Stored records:
------------------------------------------------------------

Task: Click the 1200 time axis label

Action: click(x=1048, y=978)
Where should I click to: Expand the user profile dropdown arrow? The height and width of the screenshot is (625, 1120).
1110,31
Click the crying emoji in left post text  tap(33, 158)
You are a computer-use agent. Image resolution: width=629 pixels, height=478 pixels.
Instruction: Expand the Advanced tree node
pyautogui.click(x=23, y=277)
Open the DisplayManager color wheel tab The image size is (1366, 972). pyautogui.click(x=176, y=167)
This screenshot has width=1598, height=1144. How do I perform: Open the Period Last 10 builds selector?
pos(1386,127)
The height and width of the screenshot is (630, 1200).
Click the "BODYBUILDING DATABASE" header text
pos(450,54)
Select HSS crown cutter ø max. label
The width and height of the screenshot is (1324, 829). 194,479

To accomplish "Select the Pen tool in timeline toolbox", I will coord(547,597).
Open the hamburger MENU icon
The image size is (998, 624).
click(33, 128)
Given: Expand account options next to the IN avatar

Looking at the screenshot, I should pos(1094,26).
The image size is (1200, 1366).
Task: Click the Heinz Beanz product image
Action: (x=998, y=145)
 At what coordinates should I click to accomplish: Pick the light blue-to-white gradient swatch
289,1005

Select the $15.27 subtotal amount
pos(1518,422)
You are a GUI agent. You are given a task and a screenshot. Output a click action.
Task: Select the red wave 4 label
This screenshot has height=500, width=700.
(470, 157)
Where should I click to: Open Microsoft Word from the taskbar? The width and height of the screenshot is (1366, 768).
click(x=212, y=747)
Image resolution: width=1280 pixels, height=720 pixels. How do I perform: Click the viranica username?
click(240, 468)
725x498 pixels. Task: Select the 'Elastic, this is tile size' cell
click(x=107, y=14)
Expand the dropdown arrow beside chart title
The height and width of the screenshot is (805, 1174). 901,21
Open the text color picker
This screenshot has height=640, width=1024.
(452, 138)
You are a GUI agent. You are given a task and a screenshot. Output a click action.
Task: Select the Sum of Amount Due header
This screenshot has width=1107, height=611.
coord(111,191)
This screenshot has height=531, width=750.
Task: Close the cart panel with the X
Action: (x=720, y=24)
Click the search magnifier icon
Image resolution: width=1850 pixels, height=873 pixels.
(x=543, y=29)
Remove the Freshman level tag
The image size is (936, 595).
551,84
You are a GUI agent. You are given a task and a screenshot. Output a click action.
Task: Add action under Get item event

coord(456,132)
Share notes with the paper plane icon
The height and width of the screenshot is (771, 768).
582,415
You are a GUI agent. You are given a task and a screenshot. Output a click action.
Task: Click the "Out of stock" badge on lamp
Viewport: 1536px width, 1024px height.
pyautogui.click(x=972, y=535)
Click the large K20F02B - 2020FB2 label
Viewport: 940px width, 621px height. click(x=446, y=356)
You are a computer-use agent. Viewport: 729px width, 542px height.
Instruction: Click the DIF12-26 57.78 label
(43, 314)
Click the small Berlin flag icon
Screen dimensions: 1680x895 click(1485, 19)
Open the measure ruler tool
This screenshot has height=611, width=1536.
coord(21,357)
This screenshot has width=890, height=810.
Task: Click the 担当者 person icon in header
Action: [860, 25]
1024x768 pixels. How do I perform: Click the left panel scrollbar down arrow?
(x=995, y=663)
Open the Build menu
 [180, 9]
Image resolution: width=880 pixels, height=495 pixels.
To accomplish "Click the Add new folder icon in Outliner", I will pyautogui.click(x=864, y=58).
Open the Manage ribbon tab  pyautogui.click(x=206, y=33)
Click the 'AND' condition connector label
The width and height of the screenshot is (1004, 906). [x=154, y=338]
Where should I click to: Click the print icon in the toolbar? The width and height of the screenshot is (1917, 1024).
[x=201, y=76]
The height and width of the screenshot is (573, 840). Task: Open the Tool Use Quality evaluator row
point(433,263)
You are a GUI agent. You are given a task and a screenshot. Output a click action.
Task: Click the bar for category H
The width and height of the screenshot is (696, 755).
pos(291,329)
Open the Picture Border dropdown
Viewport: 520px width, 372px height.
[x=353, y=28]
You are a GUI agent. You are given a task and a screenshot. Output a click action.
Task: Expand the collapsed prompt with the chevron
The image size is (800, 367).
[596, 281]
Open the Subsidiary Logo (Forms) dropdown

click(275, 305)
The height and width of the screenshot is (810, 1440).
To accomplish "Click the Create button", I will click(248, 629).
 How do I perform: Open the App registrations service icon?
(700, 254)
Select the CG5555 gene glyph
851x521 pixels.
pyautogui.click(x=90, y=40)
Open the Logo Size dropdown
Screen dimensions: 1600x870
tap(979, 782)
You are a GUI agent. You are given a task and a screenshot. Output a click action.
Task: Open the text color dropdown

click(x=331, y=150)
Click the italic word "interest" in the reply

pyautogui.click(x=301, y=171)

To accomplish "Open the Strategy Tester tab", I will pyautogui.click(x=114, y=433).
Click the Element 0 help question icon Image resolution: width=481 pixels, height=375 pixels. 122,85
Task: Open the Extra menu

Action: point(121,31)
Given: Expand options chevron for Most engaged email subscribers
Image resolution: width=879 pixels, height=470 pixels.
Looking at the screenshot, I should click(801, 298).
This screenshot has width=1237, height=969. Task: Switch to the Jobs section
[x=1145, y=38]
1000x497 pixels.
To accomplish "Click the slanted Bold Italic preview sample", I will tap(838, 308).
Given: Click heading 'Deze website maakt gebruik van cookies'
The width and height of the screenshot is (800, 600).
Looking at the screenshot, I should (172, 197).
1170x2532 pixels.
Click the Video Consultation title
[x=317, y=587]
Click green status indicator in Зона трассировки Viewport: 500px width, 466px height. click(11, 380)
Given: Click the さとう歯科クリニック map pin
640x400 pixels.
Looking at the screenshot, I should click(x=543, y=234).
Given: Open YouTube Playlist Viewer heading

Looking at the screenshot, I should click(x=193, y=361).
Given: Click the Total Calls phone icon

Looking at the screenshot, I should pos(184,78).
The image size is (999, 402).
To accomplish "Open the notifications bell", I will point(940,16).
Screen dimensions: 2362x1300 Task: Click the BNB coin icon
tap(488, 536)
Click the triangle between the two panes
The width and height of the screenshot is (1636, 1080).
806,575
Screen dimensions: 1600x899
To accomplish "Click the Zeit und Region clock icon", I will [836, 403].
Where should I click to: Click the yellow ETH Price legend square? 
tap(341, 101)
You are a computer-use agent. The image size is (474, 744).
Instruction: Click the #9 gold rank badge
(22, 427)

------------------------------------------------------------

Problem statement: The data must be retyped in full, exactly as it reads.

Answer to the exercise:
Task: Click the 1200 time axis label

Action: click(x=1048, y=978)
Where should I click to: Expand the user profile dropdown arrow? The height and width of the screenshot is (625, 1120).
1110,31
Click the crying emoji in left post text  tap(33, 158)
You are a computer-use agent. Image resolution: width=629 pixels, height=478 pixels.
Instruction: Expand the Advanced tree node
pyautogui.click(x=23, y=277)
Open the DisplayManager color wheel tab The image size is (1366, 972). pyautogui.click(x=176, y=167)
This screenshot has width=1598, height=1144. How do I perform: Open the Period Last 10 builds selector?
pos(1386,127)
The height and width of the screenshot is (630, 1200).
Click the "BODYBUILDING DATABASE" header text
pos(450,54)
Select HSS crown cutter ø max. label
The width and height of the screenshot is (1324, 829). 194,479

To accomplish "Select the Pen tool in timeline toolbox", I will coord(547,597).
Open the hamburger MENU icon
The image size is (998, 624).
click(33, 128)
Given: Expand account options next to the IN avatar

Looking at the screenshot, I should pos(1094,26).
The image size is (1200, 1366).
Task: Click the Heinz Beanz product image
Action: (x=998, y=145)
 At what coordinates should I click to accomplish: Pick the light blue-to-white gradient swatch
289,1005

Select the $15.27 subtotal amount
pos(1518,422)
You are a GUI agent. You are given a task and a screenshot. Output a click action.
Task: Select the red wave 4 label
This screenshot has height=500, width=700.
(470, 157)
Where should I click to: Open Microsoft Word from the taskbar? The width and height of the screenshot is (1366, 768).
click(x=212, y=747)
Image resolution: width=1280 pixels, height=720 pixels. How do I perform: Click the viranica username?
click(240, 468)
725x498 pixels. Task: Select the 'Elastic, this is tile size' cell
click(x=107, y=14)
Expand the dropdown arrow beside chart title
The height and width of the screenshot is (805, 1174). 901,21
Open the text color picker
This screenshot has height=640, width=1024.
(452, 138)
You are a GUI agent. You are given a task and a screenshot. Output a click action.
Task: Select the Sum of Amount Due header
This screenshot has width=1107, height=611.
coord(111,191)
This screenshot has height=531, width=750.
Task: Close the cart panel with the X
Action: (x=720, y=24)
Click the search magnifier icon
Image resolution: width=1850 pixels, height=873 pixels.
(x=543, y=29)
Remove the Freshman level tag
The image size is (936, 595).
551,84
You are a GUI agent. You are given a task and a screenshot. Output a click action.
Task: Add action under Get item event

coord(456,132)
Share notes with the paper plane icon
The height and width of the screenshot is (771, 768).
582,415
You are a GUI agent. You are given a task and a screenshot. Output a click action.
Task: Click the "Out of stock" badge on lamp
Viewport: 1536px width, 1024px height.
pyautogui.click(x=972, y=535)
Click the large K20F02B - 2020FB2 label
Viewport: 940px width, 621px height. click(x=446, y=356)
You are a computer-use agent. Viewport: 729px width, 542px height.
Instruction: Click the DIF12-26 57.78 label
(43, 314)
Click the small Berlin flag icon
Screen dimensions: 1680x895 click(1485, 19)
Open the measure ruler tool
This screenshot has height=611, width=1536.
coord(21,357)
This screenshot has width=890, height=810.
Task: Click the 担当者 person icon in header
Action: [860, 25]
1024x768 pixels. How do I perform: Click the left panel scrollbar down arrow?
(x=995, y=663)
Open the Build menu
 [180, 9]
Image resolution: width=880 pixels, height=495 pixels.
To accomplish "Click the Add new folder icon in Outliner", I will pyautogui.click(x=864, y=58).
Open the Manage ribbon tab  pyautogui.click(x=206, y=33)
Click the 'AND' condition connector label
The width and height of the screenshot is (1004, 906). [x=154, y=338]
Where should I click to: Click the print icon in the toolbar? The width and height of the screenshot is (1917, 1024).
[x=201, y=76]
The height and width of the screenshot is (573, 840). Task: Open the Tool Use Quality evaluator row
point(433,263)
You are a GUI agent. You are given a task and a screenshot. Output a click action.
Task: Click the bar for category H
The width and height of the screenshot is (696, 755).
pos(291,329)
Open the Picture Border dropdown
Viewport: 520px width, 372px height.
[x=353, y=28]
You are a GUI agent. You are given a task and a screenshot. Output a click action.
Task: Expand the collapsed prompt with the chevron
The image size is (800, 367).
[596, 281]
Open the Subsidiary Logo (Forms) dropdown

click(275, 305)
The height and width of the screenshot is (810, 1440).
To accomplish "Click the Create button", I will click(248, 629).
 How do I perform: Open the App registrations service icon?
(700, 254)
Select the CG5555 gene glyph
851x521 pixels.
pyautogui.click(x=90, y=40)
Open the Logo Size dropdown
Screen dimensions: 1600x870
tap(979, 782)
You are a GUI agent. You are given a task and a screenshot. Output a click action.
Task: Open the text color dropdown

click(x=331, y=150)
Click the italic word "interest" in the reply

pyautogui.click(x=301, y=171)

To accomplish "Open the Strategy Tester tab", I will pyautogui.click(x=114, y=433).
Click the Element 0 help question icon Image resolution: width=481 pixels, height=375 pixels. 122,85
Task: Open the Extra menu

Action: point(121,31)
Given: Expand options chevron for Most engaged email subscribers
Image resolution: width=879 pixels, height=470 pixels.
Looking at the screenshot, I should click(801, 298).
This screenshot has width=1237, height=969. Task: Switch to the Jobs section
[x=1145, y=38]
1000x497 pixels.
To accomplish "Click the slanted Bold Italic preview sample", I will tap(838, 308).
Given: Click heading 'Deze website maakt gebruik van cookies'
The width and height of the screenshot is (800, 600).
Looking at the screenshot, I should (172, 197).
1170x2532 pixels.
Click the Video Consultation title
[x=317, y=587]
Click green status indicator in Зона трассировки Viewport: 500px width, 466px height. click(11, 380)
Given: Click the さとう歯科クリニック map pin
640x400 pixels.
Looking at the screenshot, I should click(x=543, y=234).
Given: Open YouTube Playlist Viewer heading

Looking at the screenshot, I should click(x=193, y=361).
Given: Click the Total Calls phone icon

Looking at the screenshot, I should pos(184,78).
The image size is (999, 402).
To accomplish "Open the notifications bell", I will point(940,16).
Screen dimensions: 2362x1300 Task: Click the BNB coin icon
tap(488, 536)
Click the triangle between the two panes
The width and height of the screenshot is (1636, 1080).
806,575
Screen dimensions: 1600x899
To accomplish "Click the Zeit und Region clock icon", I will [836, 403].
Where should I click to: Click the yellow ETH Price legend square? 
tap(341, 101)
You are a computer-use agent. The image size is (474, 744).
Instruction: Click the #9 gold rank badge
(22, 427)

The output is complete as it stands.